Credits: The Register
RSA The NSA has released its home-grown open-source reverse-engineering suite Ghidra that folks can use to poke around inside applications to hunt down security holes and other bugs.
Spoiler alert: it’s Apache 2.0-licensed, available for download here, and requires a Java runtime – and the agency swears it hasn’t backdoored the suite.
Speaking at this year’s RSA Conference in San Francisco on Tuesday, Rob Joyce, famed Christmas light hacker and cyber security adviser to the NSA director, unveiled the code-analysis software to a packed house. The agency hopes its open-source code will spark a renaissance in secure software research, he said, and reassured attendees that no dirty tricks are involved.
“There is no backdoor in Ghidra,” he announced. “This is the last community you want to release something out to with a backdoor installed, to people who hunt for this stuff to tear apart.”
Although there’s little to no chance the NSA would try to sneak a deliberate remotely-accessible vulnerability into a software suite aimed at people who find vulnerabilities over breakfast, suspicions are running high.
Matthew “HackerFantastic” Hickey, cofounder of British security shop Hacker House, told The Register he found something a little odd within the program. When you run it in debug mode, it opens port 18001 to your local network and accepts and executes remote commands from any machine that can connect in. Debug mode is not activated by default, though it is an offered feature.
Don’t freak out, though. This issue is more of a bugdoor than a backdoor, and can be neutered by changing the launcher shell script so that the software listens only to debug connections from the host box, rather than any machine via the network.

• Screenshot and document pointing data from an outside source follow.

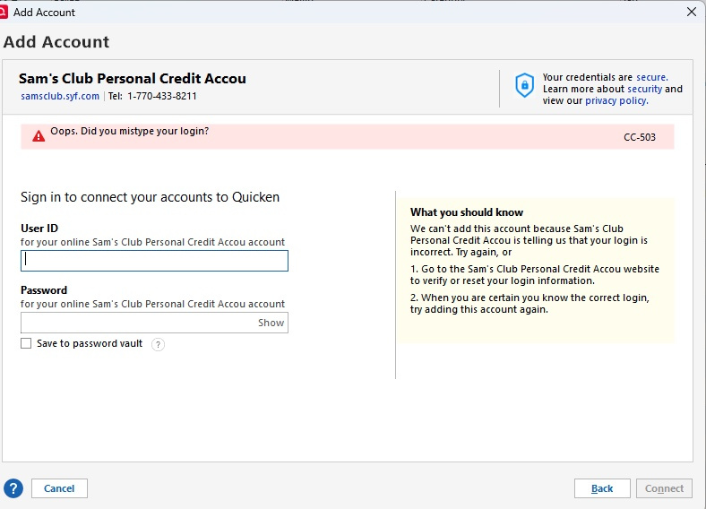Click the Sam's Club telephone number
This screenshot has width=706, height=509.
(x=161, y=96)

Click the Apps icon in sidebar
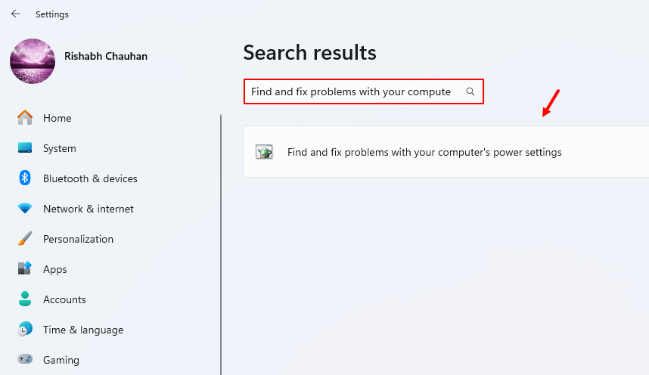(25, 268)
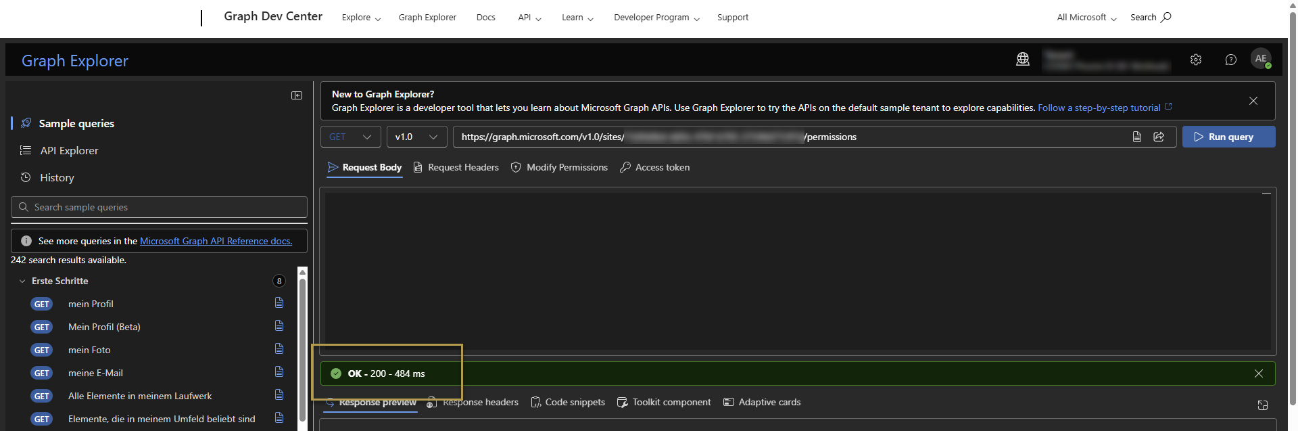The height and width of the screenshot is (431, 1298).
Task: Click the help question mark icon
Action: 1231,60
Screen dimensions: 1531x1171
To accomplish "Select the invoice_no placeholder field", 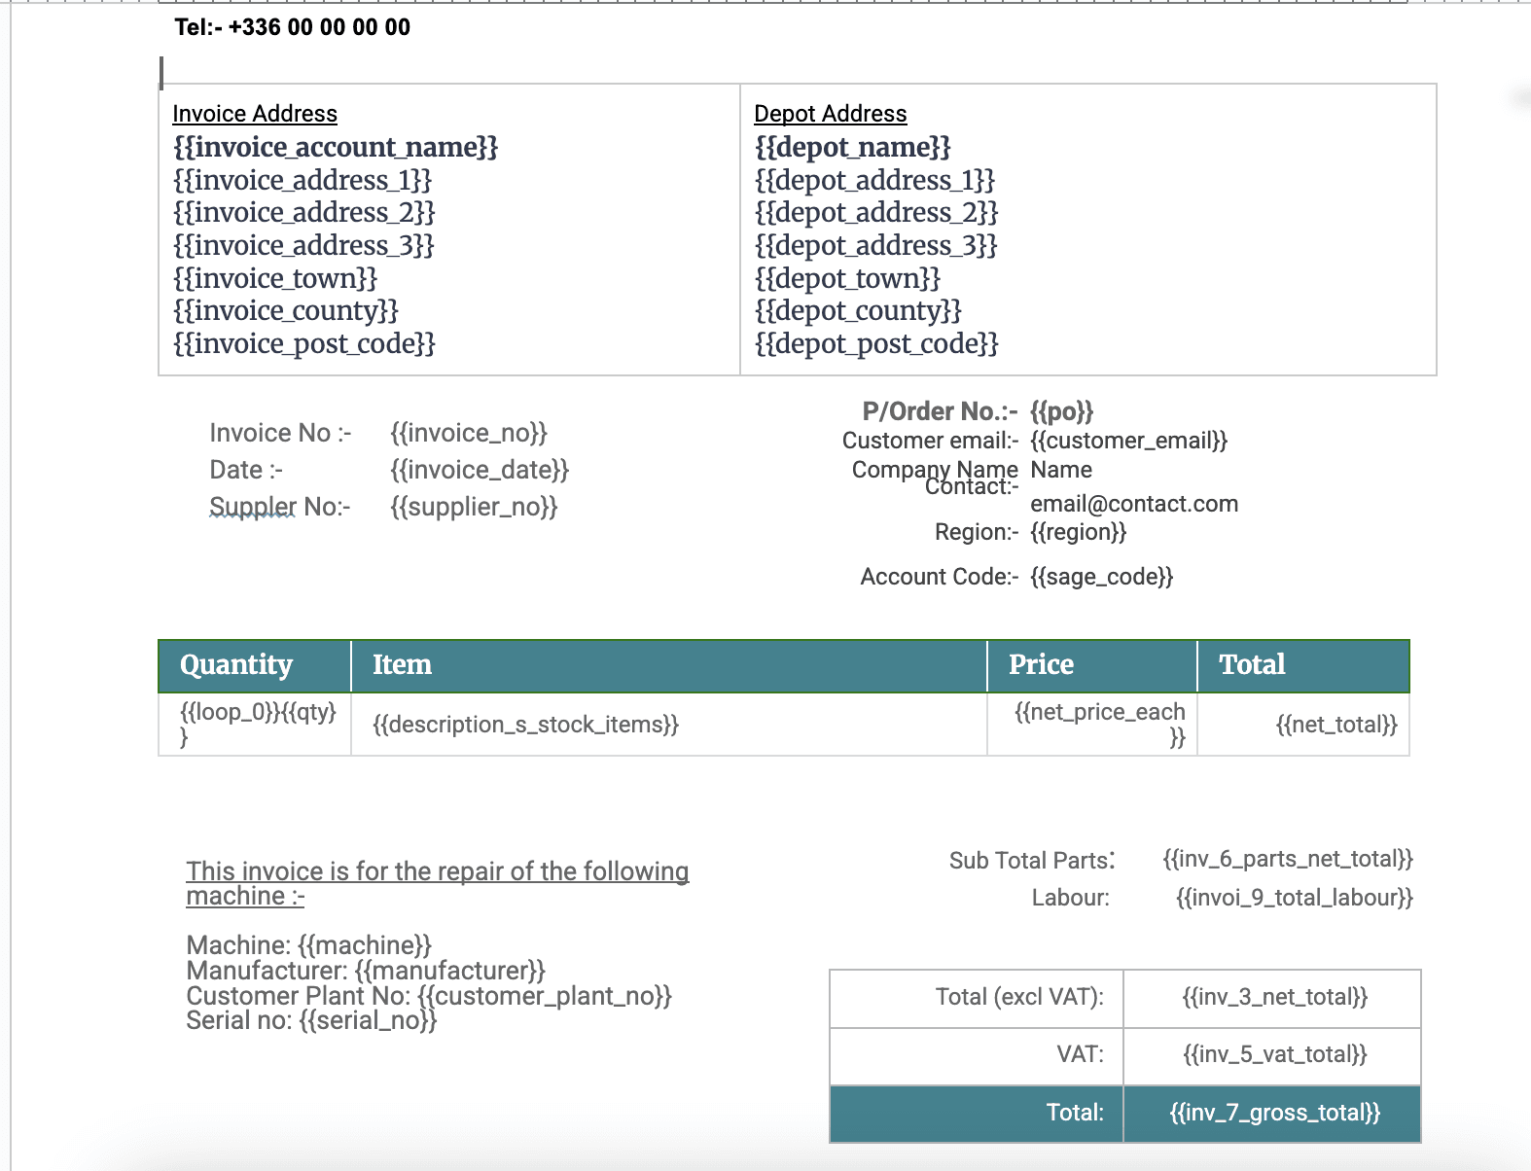I will (469, 433).
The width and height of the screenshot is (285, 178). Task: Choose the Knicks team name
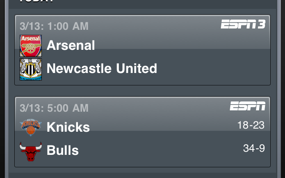[68, 127]
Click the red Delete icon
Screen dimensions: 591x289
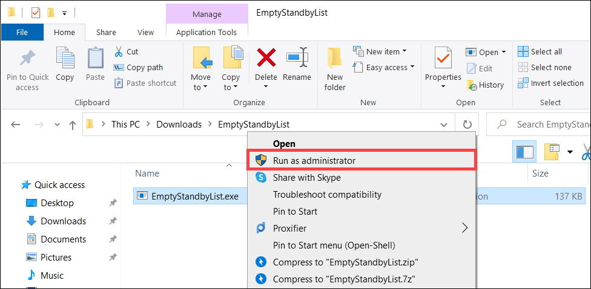coord(266,59)
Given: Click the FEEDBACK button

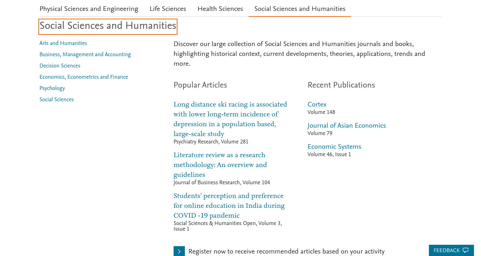Looking at the screenshot, I should [x=451, y=250].
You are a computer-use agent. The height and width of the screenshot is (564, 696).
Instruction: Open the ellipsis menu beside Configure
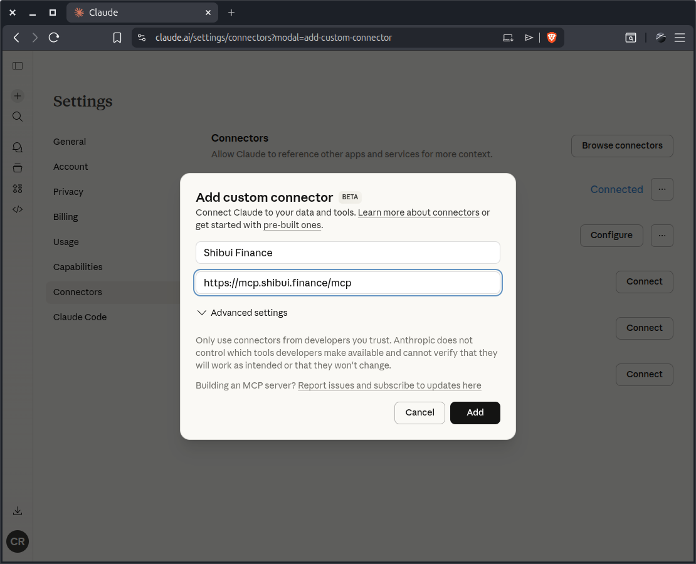[x=662, y=235]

It’s just something to be aware of if you intend to improve or bugfix the thing, and start it up with debugging enabled.
Ghidra opens up JDWP in debug mode listening on port 18001, you can use it to execute code remotely .. to fix change line 150 of support/launch.sh from * to 127.0.0.1 https://t.co/J3E8q5edC7
— Hacker Fantastic (@hackerfantastic) March 6, 2019
An NSA spokesperson on the agency’s stand on the RSA event floor told us the open port was to allow teams to collaborate and share information and notes with each other at the same time over the network. Hickey, however, said that feature is provided by another network port.
“The shared project uses a different port, 13100, so, no, it’s not the same function. They made an error and put * instead of localhost when enabling debug mode for Ghidra,” Hickey told The Reg.
The nitty gritty
In his talk, Joyce said that Ghidra was developed internally by the NSA for tearing down software, including malware, and finding out what exactly was lurking within executable binaries. It’s the sort of tool the spies use to find security weaknesses in products and projects to exploit to pwn intelligence targets.
The program’s 1.2 million lines of code are designed to reverse the compiler process, decompiling executable code into assembly listings and finally into approximate C code. It also helps out graph out control flows through functions, inspect symbols and references, identify variables, data, and such information, and more. It’ll all be very familiar to you if you’re used to similar reverse engineering tools, such as IDA, Hopper, Binary Ninja, Radare, Capstone, Snowman, and so on.
The platform is processor independent, capable of analyzing code targeting x86, Arm, PowerPC, MIPS, Sparc 32/64 and a host of other processors, and can run on Windows, macOS and Linux. While built using Java, the code can also handle Python-based plugins as well as Java-written ones, because, Joyce said, an NSA analyst doesn’t like Java so added Python support.
You can watch Marcus “MalwareTechBlog” Hutchins play around with the software in this Twitch stream right here.
You can use it with or without a graphical user interface, and is scriptable. As mentioned above, not only can you annotate code with your own comments, you can bring in notes from other team players via network-based collaborative functions.
For new users, extensive help files are provided, and Joyce said he hoped the community can add more functions and scripts and share them, because the NSA wants to make this a decent widely used tool.
“Ghidra is out but this is not the end,” he promised. “This is a healthy ongoing development in the NSA, it’s our intent to have a GitHub repository out there. The buildable environment will come and we’ll accept contributions.”
Further down the line, Joyce promised, the NSA will release an integrated debugger, a powerful emulator, and improved analysis tools. It’s US taxpayers’ dollars at work, he said, and it may help recruit citizens to the NSA once they’ve got up to speed with these internal tools.
One question is on our mind: why on Earth give this away for free to everyone on the planet? Perhaps the NSA’s enemies are assumed to have better or similar tools, and perhaps the agency internally has moved onto more sophisticated suites, leaving Ghidra ripe for public release.